Exercise aim →
Copy out the items from the line with "You are a computer-use agent. The height" to the line with "Action: point(582,101)", inclusive, without changing a character.

Part of a data file
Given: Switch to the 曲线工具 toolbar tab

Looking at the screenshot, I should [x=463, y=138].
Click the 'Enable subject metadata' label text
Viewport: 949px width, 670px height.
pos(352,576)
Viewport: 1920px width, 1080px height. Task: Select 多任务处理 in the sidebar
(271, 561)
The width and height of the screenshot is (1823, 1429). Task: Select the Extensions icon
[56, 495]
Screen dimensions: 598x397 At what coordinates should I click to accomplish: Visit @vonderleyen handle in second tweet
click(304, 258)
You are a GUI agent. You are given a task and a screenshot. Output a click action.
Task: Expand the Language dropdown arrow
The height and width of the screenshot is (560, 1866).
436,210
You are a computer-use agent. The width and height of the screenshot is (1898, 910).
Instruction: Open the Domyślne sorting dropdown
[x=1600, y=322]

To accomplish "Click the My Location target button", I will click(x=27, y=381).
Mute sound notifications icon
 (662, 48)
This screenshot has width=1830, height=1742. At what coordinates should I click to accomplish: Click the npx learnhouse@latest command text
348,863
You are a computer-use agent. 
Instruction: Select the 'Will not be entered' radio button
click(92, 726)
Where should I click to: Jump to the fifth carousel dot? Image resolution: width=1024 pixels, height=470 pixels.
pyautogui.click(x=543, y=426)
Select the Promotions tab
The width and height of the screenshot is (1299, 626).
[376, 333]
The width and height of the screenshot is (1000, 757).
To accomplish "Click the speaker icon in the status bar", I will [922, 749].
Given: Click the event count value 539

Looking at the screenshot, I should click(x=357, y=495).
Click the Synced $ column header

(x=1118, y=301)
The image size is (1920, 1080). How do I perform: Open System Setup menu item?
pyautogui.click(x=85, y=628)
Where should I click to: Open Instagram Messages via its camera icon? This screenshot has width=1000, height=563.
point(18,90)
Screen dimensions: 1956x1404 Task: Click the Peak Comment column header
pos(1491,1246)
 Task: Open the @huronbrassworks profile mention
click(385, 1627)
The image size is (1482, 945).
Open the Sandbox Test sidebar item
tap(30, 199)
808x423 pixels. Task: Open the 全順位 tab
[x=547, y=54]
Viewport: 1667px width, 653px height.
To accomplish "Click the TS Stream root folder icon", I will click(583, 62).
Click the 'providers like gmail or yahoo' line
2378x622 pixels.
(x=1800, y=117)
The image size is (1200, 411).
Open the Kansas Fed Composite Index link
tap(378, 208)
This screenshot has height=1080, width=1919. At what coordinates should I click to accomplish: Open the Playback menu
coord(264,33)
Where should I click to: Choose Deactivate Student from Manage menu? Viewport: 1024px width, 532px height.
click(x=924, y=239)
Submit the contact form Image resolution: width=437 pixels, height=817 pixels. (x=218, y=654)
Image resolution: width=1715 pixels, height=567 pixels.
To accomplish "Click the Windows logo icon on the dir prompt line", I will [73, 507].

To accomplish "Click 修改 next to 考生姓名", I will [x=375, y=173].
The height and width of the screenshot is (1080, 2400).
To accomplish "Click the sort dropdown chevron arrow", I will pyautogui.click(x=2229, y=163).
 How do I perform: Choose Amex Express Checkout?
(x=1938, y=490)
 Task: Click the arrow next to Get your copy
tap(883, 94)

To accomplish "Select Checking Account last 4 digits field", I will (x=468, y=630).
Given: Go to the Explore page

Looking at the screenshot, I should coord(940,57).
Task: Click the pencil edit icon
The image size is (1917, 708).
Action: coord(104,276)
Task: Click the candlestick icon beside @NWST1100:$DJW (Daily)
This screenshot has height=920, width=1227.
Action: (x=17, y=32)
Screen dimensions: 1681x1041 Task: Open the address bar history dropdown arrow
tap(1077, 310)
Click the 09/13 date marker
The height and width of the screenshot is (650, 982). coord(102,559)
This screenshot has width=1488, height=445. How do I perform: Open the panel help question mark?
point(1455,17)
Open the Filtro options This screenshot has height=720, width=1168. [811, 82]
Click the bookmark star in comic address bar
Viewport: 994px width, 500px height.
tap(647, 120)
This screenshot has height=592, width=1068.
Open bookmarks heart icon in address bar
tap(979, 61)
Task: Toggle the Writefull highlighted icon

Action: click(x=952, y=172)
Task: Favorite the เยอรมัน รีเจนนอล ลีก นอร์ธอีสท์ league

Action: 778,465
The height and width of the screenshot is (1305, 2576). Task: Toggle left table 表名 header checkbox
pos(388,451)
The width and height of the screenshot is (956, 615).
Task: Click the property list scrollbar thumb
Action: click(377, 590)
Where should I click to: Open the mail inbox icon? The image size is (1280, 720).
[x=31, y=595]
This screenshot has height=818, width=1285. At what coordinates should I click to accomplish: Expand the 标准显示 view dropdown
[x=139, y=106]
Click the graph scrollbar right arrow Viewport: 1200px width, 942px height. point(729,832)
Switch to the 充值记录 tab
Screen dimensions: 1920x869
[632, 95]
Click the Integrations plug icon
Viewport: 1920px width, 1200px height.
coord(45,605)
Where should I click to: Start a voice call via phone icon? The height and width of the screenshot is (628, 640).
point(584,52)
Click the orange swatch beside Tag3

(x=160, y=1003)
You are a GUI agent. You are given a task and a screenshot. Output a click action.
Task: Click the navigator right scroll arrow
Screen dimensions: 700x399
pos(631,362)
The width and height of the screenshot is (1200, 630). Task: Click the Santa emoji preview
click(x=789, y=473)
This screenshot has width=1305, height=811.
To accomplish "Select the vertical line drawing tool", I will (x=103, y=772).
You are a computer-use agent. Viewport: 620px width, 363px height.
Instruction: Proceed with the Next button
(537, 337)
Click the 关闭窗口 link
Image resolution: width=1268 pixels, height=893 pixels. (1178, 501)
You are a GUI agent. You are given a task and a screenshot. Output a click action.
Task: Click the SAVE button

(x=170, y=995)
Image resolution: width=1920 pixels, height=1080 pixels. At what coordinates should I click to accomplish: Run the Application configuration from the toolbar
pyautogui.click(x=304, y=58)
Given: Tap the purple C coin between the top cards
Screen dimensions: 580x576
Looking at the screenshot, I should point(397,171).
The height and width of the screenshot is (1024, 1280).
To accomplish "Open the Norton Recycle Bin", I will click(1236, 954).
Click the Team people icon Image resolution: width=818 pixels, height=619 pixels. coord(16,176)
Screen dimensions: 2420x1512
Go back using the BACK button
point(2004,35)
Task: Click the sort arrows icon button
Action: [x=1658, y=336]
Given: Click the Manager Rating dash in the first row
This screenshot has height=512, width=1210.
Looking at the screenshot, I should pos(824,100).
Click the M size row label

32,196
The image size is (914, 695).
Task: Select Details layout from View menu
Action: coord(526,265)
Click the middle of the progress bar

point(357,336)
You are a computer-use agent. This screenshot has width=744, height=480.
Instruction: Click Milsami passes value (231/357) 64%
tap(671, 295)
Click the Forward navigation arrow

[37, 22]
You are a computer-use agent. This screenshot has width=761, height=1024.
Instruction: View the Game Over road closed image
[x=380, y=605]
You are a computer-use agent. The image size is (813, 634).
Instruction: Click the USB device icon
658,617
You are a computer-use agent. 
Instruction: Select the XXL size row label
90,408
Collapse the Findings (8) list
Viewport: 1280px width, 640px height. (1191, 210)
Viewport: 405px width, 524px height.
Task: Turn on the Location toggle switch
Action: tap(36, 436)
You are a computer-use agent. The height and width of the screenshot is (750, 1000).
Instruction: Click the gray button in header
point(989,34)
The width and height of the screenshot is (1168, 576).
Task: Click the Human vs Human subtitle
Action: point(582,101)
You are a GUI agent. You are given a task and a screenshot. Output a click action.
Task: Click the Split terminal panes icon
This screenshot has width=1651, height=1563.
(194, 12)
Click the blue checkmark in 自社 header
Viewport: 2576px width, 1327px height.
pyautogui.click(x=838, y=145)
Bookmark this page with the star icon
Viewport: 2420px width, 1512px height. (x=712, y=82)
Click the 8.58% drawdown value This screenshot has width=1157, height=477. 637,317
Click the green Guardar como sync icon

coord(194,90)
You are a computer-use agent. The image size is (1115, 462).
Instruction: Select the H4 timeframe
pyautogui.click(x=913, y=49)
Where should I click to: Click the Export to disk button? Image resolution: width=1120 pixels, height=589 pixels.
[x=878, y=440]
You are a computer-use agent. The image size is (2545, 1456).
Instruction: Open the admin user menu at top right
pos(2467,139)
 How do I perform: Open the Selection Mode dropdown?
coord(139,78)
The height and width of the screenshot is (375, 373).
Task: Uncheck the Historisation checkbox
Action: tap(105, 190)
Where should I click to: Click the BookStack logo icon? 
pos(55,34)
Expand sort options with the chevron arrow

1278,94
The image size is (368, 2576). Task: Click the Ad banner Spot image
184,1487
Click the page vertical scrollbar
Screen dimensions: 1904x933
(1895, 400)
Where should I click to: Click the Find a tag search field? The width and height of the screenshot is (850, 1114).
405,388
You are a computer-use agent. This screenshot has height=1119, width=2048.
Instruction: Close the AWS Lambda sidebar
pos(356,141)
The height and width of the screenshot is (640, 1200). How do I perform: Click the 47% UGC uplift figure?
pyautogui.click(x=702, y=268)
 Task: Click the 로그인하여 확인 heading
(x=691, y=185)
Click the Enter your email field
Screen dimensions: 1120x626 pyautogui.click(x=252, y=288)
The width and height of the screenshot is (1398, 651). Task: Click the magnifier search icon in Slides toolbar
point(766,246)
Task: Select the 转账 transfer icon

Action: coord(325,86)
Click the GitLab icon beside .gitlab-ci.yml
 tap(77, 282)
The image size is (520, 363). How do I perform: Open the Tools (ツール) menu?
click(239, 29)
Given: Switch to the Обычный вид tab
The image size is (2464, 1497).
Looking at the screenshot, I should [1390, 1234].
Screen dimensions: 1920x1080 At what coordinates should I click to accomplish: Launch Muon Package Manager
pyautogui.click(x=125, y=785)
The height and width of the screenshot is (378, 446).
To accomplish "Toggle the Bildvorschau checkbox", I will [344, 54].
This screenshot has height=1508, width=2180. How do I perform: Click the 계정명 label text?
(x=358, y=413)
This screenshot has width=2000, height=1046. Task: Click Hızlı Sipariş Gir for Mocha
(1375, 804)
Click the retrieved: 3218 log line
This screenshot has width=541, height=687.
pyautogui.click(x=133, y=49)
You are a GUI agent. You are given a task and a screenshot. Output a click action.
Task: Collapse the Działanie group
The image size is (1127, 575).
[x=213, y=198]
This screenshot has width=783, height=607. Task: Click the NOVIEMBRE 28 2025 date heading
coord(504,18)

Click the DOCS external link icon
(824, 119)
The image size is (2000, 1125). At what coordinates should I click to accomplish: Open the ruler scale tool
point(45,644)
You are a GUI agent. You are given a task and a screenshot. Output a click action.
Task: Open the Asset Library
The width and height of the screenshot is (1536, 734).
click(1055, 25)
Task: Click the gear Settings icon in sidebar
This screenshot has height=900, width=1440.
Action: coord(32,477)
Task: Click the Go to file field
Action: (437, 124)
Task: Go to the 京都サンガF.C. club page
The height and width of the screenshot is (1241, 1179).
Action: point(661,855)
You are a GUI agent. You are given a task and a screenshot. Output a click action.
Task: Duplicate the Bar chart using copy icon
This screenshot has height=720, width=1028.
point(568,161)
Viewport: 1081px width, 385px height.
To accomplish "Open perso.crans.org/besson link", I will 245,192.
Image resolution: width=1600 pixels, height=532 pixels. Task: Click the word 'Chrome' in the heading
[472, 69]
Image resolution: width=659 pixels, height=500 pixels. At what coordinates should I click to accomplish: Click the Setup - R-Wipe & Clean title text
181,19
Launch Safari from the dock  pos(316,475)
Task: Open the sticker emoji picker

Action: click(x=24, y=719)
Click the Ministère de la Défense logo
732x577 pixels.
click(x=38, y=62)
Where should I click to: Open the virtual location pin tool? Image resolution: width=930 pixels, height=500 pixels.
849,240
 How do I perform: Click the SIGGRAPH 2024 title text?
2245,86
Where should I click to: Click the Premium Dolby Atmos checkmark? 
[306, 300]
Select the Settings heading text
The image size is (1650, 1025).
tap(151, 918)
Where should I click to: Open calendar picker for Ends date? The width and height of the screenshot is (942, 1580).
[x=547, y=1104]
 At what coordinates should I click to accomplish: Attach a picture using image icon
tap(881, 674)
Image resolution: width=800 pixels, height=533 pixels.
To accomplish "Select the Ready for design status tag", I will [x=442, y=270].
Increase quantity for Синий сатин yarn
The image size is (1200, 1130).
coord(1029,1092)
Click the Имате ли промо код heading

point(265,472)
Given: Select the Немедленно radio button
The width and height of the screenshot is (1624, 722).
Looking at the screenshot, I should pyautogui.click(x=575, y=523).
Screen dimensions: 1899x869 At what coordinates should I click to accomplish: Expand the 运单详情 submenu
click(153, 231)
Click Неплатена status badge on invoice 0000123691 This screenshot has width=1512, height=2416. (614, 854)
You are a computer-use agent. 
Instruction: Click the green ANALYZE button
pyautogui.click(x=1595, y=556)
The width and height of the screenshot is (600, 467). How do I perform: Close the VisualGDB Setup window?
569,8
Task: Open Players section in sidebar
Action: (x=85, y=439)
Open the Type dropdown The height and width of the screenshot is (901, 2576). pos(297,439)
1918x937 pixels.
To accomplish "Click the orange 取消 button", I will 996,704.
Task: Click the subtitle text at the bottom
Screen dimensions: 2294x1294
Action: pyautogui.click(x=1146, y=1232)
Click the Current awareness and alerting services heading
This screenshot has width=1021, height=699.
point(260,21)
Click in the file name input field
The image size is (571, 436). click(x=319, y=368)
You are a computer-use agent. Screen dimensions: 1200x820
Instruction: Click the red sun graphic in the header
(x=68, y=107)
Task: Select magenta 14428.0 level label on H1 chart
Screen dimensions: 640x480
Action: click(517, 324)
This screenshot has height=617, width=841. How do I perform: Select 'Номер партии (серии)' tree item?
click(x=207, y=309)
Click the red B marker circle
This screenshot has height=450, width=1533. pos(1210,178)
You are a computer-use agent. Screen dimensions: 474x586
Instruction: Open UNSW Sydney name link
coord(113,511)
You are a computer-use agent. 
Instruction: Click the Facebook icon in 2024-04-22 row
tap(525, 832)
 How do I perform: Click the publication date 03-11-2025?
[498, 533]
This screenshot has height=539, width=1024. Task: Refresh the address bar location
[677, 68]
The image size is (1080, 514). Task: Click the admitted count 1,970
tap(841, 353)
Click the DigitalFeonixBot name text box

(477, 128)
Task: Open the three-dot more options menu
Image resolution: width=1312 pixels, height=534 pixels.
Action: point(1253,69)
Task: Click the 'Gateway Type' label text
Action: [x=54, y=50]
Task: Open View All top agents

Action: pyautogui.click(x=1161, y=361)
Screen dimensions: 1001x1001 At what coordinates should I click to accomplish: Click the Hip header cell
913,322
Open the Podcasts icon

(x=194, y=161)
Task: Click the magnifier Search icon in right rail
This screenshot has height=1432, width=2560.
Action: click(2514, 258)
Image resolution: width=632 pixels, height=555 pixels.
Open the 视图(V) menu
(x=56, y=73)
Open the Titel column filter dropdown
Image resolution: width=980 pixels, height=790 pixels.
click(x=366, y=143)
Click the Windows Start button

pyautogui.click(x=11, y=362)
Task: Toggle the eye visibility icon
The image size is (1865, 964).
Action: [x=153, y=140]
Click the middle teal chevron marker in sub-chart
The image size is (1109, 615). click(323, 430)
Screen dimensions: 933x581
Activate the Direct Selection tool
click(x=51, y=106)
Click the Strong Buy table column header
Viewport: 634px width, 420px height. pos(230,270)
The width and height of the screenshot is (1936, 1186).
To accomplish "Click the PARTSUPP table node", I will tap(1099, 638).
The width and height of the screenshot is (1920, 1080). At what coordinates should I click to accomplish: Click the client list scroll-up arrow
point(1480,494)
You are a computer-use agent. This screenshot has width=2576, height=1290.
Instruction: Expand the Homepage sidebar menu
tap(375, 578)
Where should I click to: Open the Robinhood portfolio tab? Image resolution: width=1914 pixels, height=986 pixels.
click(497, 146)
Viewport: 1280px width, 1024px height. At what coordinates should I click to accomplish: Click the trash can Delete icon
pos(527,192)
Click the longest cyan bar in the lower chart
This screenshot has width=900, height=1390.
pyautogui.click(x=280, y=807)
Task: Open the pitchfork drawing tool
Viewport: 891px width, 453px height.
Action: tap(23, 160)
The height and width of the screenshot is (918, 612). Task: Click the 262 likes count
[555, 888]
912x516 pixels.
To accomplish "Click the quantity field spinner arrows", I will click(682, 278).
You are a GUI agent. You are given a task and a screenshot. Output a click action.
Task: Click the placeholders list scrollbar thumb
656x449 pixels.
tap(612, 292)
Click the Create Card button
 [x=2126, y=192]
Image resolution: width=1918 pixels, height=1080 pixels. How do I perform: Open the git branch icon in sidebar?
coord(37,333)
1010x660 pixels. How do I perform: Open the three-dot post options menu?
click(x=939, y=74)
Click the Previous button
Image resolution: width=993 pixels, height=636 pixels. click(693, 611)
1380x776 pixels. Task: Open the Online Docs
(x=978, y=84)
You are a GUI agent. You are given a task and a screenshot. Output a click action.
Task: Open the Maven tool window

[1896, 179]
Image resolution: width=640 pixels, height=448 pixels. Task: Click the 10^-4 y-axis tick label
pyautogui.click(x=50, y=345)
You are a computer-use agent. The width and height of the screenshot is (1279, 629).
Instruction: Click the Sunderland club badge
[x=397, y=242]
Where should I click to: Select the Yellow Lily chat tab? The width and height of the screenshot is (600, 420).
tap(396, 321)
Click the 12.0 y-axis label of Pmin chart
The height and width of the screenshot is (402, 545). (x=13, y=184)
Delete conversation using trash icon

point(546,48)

The solution →
You are a computer-use agent. The height and width of the screenshot is (750, 1000).
Instruction: Click the gray button in header
point(989,34)
The width and height of the screenshot is (1168, 576).
Task: Click the Human vs Human subtitle
Action: point(582,101)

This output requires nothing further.